• What the task asks:
Could you output every record again, exactly as given?
____
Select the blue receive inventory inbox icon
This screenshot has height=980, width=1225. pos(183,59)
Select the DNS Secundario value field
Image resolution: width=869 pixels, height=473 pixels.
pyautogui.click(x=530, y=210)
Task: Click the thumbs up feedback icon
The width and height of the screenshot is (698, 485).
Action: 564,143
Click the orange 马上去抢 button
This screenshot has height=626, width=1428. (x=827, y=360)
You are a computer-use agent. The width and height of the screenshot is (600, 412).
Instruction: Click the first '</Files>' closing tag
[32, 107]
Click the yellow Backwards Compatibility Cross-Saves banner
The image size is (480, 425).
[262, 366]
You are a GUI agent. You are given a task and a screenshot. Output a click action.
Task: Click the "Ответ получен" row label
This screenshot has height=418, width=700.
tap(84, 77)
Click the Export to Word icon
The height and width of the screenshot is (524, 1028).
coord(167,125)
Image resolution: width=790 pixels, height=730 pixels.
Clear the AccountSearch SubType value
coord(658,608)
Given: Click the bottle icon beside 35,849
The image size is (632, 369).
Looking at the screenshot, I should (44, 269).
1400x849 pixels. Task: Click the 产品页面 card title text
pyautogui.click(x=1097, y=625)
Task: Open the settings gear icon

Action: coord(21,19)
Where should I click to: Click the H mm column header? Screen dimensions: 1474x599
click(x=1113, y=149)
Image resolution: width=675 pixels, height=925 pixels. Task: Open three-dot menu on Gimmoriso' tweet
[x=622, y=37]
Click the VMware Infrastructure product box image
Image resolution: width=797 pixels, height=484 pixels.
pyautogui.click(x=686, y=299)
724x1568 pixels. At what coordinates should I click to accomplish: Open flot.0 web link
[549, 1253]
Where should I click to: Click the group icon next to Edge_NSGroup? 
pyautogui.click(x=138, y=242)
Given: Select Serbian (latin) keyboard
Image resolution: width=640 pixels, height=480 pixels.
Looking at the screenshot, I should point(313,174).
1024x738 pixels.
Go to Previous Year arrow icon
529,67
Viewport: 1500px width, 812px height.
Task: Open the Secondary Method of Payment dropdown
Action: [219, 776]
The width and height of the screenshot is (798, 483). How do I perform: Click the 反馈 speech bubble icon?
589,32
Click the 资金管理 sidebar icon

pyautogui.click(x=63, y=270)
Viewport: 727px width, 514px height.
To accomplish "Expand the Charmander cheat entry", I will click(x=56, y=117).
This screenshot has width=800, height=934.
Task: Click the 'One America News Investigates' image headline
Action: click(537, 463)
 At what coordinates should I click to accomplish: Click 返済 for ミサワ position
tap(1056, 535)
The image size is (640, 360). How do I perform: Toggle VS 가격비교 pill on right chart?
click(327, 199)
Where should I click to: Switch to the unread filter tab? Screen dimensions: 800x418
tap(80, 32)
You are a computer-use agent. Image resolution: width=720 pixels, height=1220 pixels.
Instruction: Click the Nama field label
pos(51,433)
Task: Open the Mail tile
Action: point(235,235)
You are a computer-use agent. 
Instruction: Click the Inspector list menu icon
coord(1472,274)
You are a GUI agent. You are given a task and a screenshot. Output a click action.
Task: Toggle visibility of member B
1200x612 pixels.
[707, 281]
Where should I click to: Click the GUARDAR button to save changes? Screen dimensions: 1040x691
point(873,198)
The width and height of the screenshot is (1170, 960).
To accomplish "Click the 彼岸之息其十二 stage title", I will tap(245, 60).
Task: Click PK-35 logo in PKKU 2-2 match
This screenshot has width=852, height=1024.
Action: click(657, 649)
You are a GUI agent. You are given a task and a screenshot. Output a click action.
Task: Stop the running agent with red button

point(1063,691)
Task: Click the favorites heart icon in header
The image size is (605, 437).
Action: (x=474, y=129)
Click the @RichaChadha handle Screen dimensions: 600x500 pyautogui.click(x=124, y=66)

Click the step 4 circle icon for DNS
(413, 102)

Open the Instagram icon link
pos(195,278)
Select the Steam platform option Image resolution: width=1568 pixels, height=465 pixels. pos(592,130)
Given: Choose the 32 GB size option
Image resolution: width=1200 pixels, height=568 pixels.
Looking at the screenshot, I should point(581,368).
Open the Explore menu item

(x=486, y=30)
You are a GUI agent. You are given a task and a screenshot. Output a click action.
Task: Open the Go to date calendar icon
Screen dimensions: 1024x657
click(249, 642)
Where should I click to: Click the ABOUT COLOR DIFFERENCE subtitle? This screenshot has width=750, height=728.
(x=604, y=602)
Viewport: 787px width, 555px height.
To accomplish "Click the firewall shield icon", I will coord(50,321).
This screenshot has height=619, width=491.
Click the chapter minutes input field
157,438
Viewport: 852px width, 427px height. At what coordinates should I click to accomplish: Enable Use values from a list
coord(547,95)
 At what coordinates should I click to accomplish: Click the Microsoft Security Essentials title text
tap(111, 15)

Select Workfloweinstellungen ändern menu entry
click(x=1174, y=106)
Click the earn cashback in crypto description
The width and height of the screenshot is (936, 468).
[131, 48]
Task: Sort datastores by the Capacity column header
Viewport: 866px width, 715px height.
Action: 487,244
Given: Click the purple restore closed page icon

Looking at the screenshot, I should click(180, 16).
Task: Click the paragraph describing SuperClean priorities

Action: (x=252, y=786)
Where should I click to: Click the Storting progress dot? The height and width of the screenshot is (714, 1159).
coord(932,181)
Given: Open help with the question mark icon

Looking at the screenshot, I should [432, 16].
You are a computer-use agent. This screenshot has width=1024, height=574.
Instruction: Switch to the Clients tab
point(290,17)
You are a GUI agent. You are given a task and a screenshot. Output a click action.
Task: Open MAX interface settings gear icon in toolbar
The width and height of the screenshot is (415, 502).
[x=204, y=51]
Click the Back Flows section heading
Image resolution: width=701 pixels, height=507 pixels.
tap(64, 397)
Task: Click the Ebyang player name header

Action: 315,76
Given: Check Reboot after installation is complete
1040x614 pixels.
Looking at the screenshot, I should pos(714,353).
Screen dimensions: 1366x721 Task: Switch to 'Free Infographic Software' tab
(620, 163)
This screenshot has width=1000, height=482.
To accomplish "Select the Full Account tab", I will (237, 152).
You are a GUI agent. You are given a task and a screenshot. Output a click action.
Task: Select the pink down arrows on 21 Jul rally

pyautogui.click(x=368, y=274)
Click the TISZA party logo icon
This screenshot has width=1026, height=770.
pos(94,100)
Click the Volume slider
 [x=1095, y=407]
____
• Answer to this exercise:
Select the blue receive inventory inbox icon
This screenshot has height=980, width=1225. pos(183,59)
Select the DNS Secundario value field
Image resolution: width=869 pixels, height=473 pixels.
pyautogui.click(x=530, y=210)
Task: Click the thumbs up feedback icon
The width and height of the screenshot is (698, 485).
Action: 564,143
Click the orange 马上去抢 button
This screenshot has height=626, width=1428. (x=827, y=360)
You are a computer-use agent. The width and height of the screenshot is (600, 412).
Instruction: Click the first '</Files>' closing tag
[32, 107]
Click the yellow Backwards Compatibility Cross-Saves banner
The image size is (480, 425).
[262, 366]
You are a GUI agent. You are given a task and a screenshot. Output a click action.
Task: Click the "Ответ получен" row label
This screenshot has height=418, width=700.
tap(84, 77)
Click the Export to Word icon
The height and width of the screenshot is (524, 1028).
coord(167,125)
Image resolution: width=790 pixels, height=730 pixels.
Clear the AccountSearch SubType value
coord(658,608)
Given: Click the bottle icon beside 35,849
The image size is (632, 369).
Looking at the screenshot, I should (44, 269).
1400x849 pixels. Task: Click the 产品页面 card title text
pyautogui.click(x=1097, y=625)
Task: Open the settings gear icon

Action: coord(21,19)
Where should I click to: Click the H mm column header? Screen dimensions: 1474x599
click(x=1113, y=149)
Image resolution: width=675 pixels, height=925 pixels. Task: Open three-dot menu on Gimmoriso' tweet
[x=622, y=37]
Click the VMware Infrastructure product box image
Image resolution: width=797 pixels, height=484 pixels.
pyautogui.click(x=686, y=299)
724x1568 pixels. At what coordinates should I click to accomplish: Open flot.0 web link
[549, 1253]
Where should I click to: Click the group icon next to Edge_NSGroup? 
pyautogui.click(x=138, y=242)
Given: Select Serbian (latin) keyboard
Image resolution: width=640 pixels, height=480 pixels.
Looking at the screenshot, I should point(313,174).
1024x738 pixels.
Go to Previous Year arrow icon
529,67
Viewport: 1500px width, 812px height.
Task: Open the Secondary Method of Payment dropdown
Action: [219, 776]
The width and height of the screenshot is (798, 483). How do I perform: Click the 反馈 speech bubble icon?
589,32
Click the 资金管理 sidebar icon

pyautogui.click(x=63, y=270)
Viewport: 727px width, 514px height.
To accomplish "Expand the Charmander cheat entry", I will click(x=56, y=117).
This screenshot has width=800, height=934.
Task: Click the 'One America News Investigates' image headline
Action: click(537, 463)
 At what coordinates should I click to accomplish: Click 返済 for ミサワ position
tap(1056, 535)
The image size is (640, 360). How do I perform: Toggle VS 가격비교 pill on right chart?
click(327, 199)
Where should I click to: Switch to the unread filter tab? Screen dimensions: 800x418
tap(80, 32)
You are a computer-use agent. Image resolution: width=720 pixels, height=1220 pixels.
Instruction: Click the Nama field label
pos(51,433)
Task: Open the Mail tile
Action: point(235,235)
You are a computer-use agent. 
Instruction: Click the Inspector list menu icon
coord(1472,274)
You are a GUI agent. You are given a task and a screenshot. Output a click action.
Task: Toggle visibility of member B
1200x612 pixels.
[707, 281]
Where should I click to: Click the GUARDAR button to save changes? Screen dimensions: 1040x691
point(873,198)
The width and height of the screenshot is (1170, 960).
To accomplish "Click the 彼岸之息其十二 stage title", I will tap(245, 60).
Task: Click PK-35 logo in PKKU 2-2 match
This screenshot has width=852, height=1024.
Action: click(657, 649)
You are a GUI agent. You are given a task and a screenshot. Output a click action.
Task: Stop the running agent with red button

point(1063,691)
Task: Click the favorites heart icon in header
The image size is (605, 437).
Action: (x=474, y=129)
Click the @RichaChadha handle Screen dimensions: 600x500 pyautogui.click(x=124, y=66)

Click the step 4 circle icon for DNS
(413, 102)

Open the Instagram icon link
pos(195,278)
Select the Steam platform option Image resolution: width=1568 pixels, height=465 pixels. pos(592,130)
Given: Choose the 32 GB size option
Image resolution: width=1200 pixels, height=568 pixels.
Looking at the screenshot, I should point(581,368).
Open the Explore menu item

(x=486, y=30)
You are a GUI agent. You are given a task and a screenshot. Output a click action.
Task: Open the Go to date calendar icon
Screen dimensions: 1024x657
click(249, 642)
Where should I click to: Click the ABOUT COLOR DIFFERENCE subtitle? This screenshot has width=750, height=728.
(x=604, y=602)
Viewport: 787px width, 555px height.
To accomplish "Click the firewall shield icon", I will coord(50,321).
This screenshot has height=619, width=491.
Click the chapter minutes input field
157,438
Viewport: 852px width, 427px height. At what coordinates should I click to accomplish: Enable Use values from a list
coord(547,95)
 At what coordinates should I click to accomplish: Click the Microsoft Security Essentials title text
tap(111, 15)

Select Workfloweinstellungen ändern menu entry
click(x=1174, y=106)
Click the earn cashback in crypto description
The width and height of the screenshot is (936, 468).
[131, 48]
Task: Sort datastores by the Capacity column header
Viewport: 866px width, 715px height.
Action: 487,244
Given: Click the purple restore closed page icon

Looking at the screenshot, I should click(180, 16).
Task: Click the paragraph describing SuperClean priorities

Action: (x=252, y=786)
Where should I click to: Click the Storting progress dot? The height and width of the screenshot is (714, 1159).
coord(932,181)
Given: Open help with the question mark icon

Looking at the screenshot, I should [432, 16].
You are a computer-use agent. This screenshot has width=1024, height=574.
Instruction: Switch to the Clients tab
point(290,17)
You are a GUI agent. You are given a task and a screenshot. Output a click action.
Task: Open MAX interface settings gear icon in toolbar
The width and height of the screenshot is (415, 502).
[x=204, y=51]
Click the Back Flows section heading
Image resolution: width=701 pixels, height=507 pixels.
tap(64, 397)
Task: Click the Ebyang player name header

Action: 315,76
Given: Check Reboot after installation is complete
1040x614 pixels.
Looking at the screenshot, I should pos(714,353).
Screen dimensions: 1366x721 Task: Switch to 'Free Infographic Software' tab
(620, 163)
This screenshot has width=1000, height=482.
To accomplish "Select the Full Account tab", I will (237, 152).
You are a GUI agent. You are given a task and a screenshot. Output a click action.
Task: Select the pink down arrows on 21 Jul rally

pyautogui.click(x=368, y=274)
Click the TISZA party logo icon
This screenshot has width=1026, height=770.
pos(94,100)
Click the Volume slider
 [x=1095, y=407]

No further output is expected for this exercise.